■ Activity: Copying exactly, give the lines in the material below from the one with "Open Алтынай Якубова's profile name link" to the one with "Task: Tick the", ends included, and nothing besides.

■ The data:
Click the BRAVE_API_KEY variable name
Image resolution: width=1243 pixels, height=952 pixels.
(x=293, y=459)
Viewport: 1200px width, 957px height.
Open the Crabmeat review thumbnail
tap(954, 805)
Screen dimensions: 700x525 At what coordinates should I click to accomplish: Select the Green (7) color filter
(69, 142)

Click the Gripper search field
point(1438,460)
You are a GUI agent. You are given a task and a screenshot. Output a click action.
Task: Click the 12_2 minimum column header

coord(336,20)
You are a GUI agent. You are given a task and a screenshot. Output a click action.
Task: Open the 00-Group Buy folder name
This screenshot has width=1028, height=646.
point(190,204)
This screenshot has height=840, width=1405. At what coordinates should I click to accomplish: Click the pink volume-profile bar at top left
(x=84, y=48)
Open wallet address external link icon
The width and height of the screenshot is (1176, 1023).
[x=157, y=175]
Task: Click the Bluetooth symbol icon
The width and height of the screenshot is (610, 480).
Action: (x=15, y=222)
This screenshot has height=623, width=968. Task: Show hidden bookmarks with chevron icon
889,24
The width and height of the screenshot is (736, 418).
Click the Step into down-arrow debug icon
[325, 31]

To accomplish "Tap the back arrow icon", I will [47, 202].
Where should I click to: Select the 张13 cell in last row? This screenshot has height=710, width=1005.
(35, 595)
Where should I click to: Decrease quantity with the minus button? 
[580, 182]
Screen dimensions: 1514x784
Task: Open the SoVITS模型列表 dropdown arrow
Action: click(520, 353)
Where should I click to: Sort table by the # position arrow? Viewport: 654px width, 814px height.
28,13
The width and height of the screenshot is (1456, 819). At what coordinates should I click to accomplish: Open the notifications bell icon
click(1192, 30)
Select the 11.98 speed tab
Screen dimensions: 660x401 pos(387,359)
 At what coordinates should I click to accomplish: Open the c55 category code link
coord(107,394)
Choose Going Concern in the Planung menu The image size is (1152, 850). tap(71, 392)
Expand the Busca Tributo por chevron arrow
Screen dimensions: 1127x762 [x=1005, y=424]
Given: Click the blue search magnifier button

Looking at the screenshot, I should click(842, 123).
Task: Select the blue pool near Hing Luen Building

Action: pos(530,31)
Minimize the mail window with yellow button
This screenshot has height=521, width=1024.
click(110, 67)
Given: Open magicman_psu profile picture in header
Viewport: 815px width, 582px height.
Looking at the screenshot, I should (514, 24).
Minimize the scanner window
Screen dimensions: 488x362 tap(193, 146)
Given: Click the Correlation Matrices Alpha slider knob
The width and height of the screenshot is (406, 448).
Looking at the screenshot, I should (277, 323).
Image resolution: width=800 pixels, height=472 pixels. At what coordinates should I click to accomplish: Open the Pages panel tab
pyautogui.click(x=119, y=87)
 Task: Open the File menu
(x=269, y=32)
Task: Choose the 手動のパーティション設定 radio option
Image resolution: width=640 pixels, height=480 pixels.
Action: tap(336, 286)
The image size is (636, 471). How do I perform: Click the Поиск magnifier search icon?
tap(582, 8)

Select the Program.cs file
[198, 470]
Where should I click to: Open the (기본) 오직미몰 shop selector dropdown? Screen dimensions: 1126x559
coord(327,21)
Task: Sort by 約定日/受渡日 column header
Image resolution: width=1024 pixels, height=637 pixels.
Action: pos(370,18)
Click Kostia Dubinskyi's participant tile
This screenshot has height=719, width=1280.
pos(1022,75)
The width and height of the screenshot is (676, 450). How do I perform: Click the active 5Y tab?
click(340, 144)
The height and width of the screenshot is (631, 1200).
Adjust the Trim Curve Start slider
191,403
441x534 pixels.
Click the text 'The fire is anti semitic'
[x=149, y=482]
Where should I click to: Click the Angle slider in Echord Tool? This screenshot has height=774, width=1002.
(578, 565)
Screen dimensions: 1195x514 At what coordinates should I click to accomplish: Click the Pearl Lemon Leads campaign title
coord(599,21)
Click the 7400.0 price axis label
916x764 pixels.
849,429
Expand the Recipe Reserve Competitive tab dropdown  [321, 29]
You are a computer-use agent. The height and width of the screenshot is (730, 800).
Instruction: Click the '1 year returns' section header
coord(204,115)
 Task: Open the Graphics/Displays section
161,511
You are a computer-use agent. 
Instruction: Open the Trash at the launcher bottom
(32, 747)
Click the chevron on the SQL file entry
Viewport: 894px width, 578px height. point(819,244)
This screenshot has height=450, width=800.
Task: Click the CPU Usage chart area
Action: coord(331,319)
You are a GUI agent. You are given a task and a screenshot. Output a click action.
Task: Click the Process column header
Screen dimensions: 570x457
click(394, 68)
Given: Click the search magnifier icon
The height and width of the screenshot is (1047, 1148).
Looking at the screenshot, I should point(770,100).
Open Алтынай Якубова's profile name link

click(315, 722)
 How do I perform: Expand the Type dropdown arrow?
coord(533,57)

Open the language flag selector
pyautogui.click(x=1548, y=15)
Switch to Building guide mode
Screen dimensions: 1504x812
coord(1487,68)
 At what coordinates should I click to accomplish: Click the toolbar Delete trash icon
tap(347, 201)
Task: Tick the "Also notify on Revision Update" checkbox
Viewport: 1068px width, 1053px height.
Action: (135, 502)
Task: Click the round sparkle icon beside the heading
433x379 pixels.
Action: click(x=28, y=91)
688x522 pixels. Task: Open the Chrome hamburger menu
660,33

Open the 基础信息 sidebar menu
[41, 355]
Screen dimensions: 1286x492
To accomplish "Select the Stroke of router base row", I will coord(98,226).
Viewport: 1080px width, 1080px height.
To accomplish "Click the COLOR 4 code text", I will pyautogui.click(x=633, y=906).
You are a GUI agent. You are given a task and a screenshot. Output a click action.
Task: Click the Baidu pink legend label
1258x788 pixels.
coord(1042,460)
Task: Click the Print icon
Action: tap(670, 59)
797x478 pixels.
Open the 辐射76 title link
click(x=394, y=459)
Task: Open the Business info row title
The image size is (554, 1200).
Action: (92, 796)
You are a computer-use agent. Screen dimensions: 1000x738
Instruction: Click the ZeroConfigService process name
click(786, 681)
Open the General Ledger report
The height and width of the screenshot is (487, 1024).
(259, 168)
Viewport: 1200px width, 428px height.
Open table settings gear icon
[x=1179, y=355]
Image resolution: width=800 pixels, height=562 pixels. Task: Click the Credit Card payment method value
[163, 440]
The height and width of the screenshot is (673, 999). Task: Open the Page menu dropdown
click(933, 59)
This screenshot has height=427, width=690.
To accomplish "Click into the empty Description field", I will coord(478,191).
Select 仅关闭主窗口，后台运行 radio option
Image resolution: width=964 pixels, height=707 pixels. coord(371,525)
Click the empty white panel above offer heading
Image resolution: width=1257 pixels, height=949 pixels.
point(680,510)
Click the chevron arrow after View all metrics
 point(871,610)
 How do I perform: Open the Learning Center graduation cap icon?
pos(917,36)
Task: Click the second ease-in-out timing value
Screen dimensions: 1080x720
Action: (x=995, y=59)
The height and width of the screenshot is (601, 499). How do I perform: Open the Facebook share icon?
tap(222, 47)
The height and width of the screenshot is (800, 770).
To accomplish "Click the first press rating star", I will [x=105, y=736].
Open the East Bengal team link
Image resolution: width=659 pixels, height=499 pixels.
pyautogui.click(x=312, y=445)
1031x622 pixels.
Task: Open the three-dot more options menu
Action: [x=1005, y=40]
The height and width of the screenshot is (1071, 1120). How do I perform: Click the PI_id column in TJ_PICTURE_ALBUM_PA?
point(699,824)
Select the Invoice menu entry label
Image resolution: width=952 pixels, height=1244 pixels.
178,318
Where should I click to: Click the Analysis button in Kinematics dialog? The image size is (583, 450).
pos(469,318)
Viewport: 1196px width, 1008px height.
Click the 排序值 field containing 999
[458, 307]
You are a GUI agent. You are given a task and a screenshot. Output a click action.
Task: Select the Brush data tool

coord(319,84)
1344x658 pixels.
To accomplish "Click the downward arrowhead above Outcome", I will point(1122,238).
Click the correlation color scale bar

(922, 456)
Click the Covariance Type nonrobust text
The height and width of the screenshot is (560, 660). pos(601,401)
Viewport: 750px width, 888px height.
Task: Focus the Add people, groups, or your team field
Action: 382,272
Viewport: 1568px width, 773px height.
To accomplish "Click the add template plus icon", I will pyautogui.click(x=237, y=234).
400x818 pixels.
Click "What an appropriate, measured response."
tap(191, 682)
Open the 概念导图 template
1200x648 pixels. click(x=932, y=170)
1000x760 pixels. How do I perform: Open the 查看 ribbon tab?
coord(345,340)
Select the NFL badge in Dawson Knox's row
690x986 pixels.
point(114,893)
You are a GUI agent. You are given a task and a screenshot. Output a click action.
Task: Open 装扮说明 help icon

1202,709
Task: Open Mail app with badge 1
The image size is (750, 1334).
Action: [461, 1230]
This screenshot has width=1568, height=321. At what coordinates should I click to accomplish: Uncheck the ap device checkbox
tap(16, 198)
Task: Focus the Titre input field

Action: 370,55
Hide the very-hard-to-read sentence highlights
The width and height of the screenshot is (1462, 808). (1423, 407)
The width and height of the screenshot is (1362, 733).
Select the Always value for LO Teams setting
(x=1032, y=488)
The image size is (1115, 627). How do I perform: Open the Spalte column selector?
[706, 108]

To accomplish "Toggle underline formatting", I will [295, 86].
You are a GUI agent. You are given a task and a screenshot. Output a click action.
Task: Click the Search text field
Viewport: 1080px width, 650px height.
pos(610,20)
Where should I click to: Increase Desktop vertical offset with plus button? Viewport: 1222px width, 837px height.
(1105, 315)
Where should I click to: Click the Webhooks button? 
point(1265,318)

■ Answer box:
Open Алтынай Якубова's profile name link

click(315, 722)
 How do I perform: Expand the Type dropdown arrow?
coord(533,57)

Open the language flag selector
pyautogui.click(x=1548, y=15)
Switch to Building guide mode
Screen dimensions: 1504x812
coord(1487,68)
 At what coordinates should I click to accomplish: Click the toolbar Delete trash icon
tap(347, 201)
Task: Tick the "Also notify on Revision Update" checkbox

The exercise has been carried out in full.